Given exercise: Copy the material from its first line through the line containing "click(x=27, y=197)", swapping every "Where should I click to" for "Where do I click to" and leaving everything else unchanged.

#####

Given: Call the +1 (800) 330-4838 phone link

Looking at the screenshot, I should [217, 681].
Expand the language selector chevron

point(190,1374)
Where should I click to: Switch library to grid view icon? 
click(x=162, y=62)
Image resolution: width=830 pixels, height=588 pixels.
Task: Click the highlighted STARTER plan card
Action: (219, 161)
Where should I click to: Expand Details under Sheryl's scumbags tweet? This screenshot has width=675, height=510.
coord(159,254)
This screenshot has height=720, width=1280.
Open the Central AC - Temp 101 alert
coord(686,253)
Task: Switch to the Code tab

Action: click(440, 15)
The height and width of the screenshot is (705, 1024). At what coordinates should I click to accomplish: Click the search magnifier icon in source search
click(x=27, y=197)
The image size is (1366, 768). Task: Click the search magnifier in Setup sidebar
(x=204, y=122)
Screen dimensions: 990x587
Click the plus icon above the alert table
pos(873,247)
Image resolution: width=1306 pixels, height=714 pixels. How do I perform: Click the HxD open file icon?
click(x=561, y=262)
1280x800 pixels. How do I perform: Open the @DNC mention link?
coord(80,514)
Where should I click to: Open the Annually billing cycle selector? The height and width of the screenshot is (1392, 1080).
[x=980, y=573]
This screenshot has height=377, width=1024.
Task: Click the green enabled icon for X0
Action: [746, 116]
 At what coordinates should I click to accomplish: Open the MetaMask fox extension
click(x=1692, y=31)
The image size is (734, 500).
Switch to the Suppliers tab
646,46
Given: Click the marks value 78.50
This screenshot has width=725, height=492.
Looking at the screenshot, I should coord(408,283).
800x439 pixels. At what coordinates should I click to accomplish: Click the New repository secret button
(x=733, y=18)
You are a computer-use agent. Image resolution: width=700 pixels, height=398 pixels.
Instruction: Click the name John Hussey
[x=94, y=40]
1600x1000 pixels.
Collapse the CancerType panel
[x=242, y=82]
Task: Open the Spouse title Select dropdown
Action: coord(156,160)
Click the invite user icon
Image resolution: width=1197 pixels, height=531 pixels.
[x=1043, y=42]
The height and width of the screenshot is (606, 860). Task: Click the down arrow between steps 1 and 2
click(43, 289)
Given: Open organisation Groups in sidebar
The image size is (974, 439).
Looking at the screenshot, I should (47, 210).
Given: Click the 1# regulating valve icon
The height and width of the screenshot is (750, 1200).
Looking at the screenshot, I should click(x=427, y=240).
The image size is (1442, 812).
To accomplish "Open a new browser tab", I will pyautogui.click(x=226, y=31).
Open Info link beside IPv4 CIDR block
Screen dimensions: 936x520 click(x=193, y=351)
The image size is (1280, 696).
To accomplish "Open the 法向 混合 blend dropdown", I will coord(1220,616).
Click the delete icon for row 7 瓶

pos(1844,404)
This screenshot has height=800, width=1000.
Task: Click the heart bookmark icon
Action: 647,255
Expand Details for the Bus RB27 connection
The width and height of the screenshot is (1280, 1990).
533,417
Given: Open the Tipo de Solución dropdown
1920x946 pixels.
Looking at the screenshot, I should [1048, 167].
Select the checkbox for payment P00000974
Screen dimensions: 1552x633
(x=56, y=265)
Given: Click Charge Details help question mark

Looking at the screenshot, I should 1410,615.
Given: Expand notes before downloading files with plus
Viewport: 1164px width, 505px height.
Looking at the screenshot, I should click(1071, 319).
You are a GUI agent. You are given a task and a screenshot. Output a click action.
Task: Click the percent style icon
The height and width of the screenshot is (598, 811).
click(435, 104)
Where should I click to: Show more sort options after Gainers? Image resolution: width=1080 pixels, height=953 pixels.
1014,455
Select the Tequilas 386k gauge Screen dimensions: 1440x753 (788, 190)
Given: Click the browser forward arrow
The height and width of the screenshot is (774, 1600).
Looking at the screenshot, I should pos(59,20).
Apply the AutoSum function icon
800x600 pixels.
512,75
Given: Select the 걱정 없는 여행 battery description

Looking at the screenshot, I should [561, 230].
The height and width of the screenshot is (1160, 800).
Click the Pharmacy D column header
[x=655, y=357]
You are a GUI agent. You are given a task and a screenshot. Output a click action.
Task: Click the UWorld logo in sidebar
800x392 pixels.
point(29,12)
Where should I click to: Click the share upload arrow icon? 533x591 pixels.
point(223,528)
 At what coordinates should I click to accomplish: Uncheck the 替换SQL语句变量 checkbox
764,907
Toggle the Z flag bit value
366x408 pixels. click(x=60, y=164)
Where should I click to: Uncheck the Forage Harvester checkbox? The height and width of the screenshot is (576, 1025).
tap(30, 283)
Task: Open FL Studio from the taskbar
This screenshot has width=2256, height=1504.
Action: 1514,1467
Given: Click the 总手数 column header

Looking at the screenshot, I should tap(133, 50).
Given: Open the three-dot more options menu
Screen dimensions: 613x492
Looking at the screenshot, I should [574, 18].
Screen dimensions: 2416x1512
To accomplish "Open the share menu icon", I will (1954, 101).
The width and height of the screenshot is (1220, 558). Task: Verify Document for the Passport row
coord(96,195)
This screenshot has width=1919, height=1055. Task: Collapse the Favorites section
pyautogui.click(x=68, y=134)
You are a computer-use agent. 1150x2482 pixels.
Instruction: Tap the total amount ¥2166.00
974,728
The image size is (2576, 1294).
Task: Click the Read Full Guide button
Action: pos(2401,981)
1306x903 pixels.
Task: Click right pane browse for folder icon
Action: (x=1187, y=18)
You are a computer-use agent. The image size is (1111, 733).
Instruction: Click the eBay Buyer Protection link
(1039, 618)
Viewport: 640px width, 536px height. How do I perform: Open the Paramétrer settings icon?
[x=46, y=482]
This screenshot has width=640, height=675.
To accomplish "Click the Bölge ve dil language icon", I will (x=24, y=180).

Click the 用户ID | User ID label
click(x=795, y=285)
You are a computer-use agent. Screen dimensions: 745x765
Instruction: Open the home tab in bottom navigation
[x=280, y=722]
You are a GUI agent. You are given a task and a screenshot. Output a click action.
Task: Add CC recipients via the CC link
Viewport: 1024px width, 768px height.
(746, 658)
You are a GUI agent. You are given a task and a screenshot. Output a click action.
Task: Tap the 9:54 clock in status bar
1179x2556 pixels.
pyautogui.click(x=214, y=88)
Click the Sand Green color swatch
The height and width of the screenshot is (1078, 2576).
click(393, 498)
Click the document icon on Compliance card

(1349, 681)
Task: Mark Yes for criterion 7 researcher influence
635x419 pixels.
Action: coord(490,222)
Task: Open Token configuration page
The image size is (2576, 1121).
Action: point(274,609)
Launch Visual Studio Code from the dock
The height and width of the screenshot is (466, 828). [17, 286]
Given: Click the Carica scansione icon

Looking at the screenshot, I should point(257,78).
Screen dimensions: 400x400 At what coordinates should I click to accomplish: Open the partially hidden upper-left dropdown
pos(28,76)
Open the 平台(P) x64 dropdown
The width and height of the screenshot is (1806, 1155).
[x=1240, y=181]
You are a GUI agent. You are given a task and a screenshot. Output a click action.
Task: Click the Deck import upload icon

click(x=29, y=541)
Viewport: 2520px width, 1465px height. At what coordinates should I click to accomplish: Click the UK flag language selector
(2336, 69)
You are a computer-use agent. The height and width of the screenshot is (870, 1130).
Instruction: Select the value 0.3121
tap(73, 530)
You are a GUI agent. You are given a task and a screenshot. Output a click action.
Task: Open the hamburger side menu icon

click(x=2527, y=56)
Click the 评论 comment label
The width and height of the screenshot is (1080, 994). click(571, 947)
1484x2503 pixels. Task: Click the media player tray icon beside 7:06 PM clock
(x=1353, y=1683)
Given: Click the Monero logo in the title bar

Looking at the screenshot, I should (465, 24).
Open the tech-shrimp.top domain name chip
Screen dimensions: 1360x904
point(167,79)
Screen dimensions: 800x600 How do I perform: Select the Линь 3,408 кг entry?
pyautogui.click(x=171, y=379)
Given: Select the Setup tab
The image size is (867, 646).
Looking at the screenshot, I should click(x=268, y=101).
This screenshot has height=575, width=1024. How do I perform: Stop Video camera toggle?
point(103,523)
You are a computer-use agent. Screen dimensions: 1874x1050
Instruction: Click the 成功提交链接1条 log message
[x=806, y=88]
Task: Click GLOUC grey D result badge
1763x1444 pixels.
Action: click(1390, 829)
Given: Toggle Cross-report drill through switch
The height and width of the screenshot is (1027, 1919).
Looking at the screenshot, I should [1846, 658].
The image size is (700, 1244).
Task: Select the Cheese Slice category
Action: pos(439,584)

#####

Worked solution:
Given: Call the +1 (800) 330-4838 phone link

Looking at the screenshot, I should [217, 681].
Expand the language selector chevron

point(190,1374)
Where do I click to: Switch library to grid view icon? 
click(x=162, y=62)
Image resolution: width=830 pixels, height=588 pixels.
Task: Click the highlighted STARTER plan card
Action: (219, 161)
Where do I click to: Expand Details under Sheryl's scumbags tweet? This screenshot has width=675, height=510.
coord(159,254)
This screenshot has height=720, width=1280.
Open the Central AC - Temp 101 alert
coord(686,253)
Task: Switch to the Code tab

Action: click(440, 15)
The height and width of the screenshot is (705, 1024). At what coordinates should I click to accomplish: Click the search magnifier icon in source search
click(x=27, y=197)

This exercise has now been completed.